§ ABOUT THIS TASK:
Show every line of the data below that includes the word "toolbar".
====== SUPPLIED ENTRIES
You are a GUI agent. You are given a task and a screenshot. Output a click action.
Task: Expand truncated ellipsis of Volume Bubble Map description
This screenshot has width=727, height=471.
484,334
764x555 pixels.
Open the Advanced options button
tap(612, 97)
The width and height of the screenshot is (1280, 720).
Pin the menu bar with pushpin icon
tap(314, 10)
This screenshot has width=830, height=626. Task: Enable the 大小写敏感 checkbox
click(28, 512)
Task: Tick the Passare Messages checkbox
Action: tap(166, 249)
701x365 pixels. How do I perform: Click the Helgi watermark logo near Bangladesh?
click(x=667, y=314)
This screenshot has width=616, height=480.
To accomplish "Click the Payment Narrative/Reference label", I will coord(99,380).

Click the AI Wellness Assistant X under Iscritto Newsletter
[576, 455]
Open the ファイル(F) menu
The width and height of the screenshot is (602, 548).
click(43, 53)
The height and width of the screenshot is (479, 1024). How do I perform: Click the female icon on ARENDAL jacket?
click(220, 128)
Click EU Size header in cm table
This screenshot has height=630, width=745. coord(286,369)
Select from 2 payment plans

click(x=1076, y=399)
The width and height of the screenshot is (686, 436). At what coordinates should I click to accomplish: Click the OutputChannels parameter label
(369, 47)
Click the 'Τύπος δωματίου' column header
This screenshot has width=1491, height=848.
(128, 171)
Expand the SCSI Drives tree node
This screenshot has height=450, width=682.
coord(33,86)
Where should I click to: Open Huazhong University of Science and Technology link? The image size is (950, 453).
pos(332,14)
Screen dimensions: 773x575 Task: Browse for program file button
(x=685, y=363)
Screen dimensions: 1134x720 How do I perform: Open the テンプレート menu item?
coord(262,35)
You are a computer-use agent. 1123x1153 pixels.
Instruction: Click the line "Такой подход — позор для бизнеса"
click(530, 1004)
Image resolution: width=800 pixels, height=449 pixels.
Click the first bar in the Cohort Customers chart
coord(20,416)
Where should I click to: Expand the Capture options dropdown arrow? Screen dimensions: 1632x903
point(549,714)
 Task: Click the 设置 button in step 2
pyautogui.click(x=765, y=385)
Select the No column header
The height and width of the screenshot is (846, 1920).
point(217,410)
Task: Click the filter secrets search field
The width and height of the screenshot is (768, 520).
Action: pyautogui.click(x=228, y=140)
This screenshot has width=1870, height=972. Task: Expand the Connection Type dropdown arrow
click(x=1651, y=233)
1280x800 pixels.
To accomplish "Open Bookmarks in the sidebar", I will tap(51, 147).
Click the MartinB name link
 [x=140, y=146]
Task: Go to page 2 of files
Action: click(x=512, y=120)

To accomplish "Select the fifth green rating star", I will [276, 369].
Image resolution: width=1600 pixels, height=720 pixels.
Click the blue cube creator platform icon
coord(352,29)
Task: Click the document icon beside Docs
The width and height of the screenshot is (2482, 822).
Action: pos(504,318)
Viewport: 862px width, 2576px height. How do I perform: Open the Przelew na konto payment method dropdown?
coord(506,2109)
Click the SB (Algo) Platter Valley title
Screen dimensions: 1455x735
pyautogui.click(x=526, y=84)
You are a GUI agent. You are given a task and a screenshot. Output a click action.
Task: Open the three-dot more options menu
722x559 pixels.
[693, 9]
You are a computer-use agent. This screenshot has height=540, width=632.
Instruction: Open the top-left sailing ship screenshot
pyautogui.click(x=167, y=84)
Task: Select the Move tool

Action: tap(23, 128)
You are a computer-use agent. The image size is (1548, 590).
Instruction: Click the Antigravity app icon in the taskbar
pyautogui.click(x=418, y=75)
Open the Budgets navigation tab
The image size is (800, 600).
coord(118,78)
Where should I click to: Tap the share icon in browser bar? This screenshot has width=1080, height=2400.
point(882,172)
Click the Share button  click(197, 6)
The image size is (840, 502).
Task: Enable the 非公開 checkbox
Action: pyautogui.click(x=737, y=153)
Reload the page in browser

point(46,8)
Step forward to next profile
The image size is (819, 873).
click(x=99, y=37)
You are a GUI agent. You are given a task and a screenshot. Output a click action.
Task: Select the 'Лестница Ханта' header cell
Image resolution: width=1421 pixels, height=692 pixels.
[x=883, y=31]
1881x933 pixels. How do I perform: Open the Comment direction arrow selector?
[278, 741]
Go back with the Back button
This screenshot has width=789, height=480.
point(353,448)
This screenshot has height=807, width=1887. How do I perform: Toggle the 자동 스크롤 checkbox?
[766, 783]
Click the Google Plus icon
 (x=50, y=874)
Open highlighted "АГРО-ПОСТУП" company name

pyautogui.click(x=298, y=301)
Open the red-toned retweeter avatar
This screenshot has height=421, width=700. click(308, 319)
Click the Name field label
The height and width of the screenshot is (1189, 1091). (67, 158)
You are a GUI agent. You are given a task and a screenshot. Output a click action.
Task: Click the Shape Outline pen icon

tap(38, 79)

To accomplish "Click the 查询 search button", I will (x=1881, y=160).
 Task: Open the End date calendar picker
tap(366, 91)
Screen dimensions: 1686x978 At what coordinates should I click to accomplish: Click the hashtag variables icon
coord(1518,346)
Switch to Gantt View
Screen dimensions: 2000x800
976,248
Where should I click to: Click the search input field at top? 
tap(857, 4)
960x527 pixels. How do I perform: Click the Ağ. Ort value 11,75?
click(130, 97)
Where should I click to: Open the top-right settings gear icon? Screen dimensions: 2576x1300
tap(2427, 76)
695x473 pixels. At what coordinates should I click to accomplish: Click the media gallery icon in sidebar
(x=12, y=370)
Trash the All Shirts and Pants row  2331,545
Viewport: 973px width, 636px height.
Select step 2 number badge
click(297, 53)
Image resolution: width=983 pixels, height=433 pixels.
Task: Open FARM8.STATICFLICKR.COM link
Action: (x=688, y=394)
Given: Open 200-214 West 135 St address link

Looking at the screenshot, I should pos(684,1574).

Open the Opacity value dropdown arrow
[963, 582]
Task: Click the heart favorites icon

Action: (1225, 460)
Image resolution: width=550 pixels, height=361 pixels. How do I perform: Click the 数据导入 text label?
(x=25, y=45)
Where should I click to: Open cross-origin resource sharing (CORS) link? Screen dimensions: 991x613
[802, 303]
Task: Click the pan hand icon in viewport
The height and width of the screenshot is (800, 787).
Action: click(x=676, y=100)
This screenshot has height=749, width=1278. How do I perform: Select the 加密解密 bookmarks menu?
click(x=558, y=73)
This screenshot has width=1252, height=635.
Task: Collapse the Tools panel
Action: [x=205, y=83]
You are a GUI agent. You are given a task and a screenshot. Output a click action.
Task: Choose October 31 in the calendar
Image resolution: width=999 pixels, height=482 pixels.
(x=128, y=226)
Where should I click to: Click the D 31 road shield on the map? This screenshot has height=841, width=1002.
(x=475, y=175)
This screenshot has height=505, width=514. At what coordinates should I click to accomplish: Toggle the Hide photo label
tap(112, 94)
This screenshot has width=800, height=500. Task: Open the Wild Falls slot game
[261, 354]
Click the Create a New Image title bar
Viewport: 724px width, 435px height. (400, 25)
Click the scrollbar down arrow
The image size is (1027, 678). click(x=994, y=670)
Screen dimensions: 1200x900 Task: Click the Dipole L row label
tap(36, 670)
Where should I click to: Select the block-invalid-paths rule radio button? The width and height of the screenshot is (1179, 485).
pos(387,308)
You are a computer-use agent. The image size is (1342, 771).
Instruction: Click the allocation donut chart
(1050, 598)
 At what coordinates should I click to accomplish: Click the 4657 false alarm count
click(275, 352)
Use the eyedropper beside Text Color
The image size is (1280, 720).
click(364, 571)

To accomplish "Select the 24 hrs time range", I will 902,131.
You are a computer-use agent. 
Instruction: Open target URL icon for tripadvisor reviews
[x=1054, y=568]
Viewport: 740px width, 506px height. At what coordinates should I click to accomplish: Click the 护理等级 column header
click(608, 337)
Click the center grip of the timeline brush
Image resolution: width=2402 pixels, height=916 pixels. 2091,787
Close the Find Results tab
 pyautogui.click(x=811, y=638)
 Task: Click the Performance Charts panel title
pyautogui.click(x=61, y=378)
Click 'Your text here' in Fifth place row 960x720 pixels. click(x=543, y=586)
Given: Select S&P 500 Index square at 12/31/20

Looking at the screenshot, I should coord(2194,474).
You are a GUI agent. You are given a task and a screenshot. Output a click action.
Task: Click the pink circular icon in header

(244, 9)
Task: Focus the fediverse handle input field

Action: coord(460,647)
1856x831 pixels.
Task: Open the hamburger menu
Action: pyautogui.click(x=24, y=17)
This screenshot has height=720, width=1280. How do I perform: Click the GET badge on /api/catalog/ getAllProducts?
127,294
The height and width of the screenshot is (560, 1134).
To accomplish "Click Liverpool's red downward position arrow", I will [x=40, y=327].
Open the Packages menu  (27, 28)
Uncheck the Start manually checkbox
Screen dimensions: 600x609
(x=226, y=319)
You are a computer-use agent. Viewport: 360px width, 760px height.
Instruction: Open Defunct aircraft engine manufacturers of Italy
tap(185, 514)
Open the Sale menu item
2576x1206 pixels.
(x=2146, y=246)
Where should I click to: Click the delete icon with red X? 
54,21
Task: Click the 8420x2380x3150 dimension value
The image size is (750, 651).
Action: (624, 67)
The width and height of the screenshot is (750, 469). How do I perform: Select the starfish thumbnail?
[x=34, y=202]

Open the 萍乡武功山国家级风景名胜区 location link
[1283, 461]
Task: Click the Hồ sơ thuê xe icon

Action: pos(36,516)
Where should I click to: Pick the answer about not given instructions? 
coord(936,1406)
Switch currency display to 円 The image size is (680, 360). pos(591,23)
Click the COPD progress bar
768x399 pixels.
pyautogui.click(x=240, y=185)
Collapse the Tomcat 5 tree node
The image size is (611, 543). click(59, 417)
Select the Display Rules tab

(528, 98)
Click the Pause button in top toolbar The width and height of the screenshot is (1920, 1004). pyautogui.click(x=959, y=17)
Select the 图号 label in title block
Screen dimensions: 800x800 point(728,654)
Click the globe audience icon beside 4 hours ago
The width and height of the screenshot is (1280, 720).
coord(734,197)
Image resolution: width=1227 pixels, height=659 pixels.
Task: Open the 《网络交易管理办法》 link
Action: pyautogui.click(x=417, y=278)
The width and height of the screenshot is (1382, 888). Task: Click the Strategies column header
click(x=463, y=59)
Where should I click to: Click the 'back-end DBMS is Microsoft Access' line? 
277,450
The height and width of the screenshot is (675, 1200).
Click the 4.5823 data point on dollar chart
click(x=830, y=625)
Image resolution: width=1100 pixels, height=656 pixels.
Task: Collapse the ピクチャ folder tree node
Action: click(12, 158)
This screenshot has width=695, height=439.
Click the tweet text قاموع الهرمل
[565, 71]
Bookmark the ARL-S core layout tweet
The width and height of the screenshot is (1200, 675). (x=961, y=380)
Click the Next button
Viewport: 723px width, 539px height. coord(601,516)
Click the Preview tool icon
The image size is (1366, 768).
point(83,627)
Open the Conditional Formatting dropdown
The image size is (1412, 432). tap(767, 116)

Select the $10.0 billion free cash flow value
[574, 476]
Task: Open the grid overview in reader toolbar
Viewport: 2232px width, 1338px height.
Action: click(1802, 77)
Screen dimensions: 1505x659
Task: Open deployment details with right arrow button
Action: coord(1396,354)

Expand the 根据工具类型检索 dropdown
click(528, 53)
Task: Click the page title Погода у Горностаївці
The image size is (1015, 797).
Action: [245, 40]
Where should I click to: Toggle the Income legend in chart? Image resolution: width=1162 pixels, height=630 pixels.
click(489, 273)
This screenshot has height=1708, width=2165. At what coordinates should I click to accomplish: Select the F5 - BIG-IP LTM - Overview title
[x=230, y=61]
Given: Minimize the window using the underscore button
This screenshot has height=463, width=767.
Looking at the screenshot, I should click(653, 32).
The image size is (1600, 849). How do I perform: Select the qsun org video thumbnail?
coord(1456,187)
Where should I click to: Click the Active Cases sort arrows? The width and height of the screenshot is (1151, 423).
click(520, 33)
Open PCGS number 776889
============
§ ANSWER TO THIS PROBLEM:
Click the Pause button in top toolbar The width and height of the screenshot is (1920, 1004). pyautogui.click(x=959, y=17)
Task: Open the grid overview in reader toolbar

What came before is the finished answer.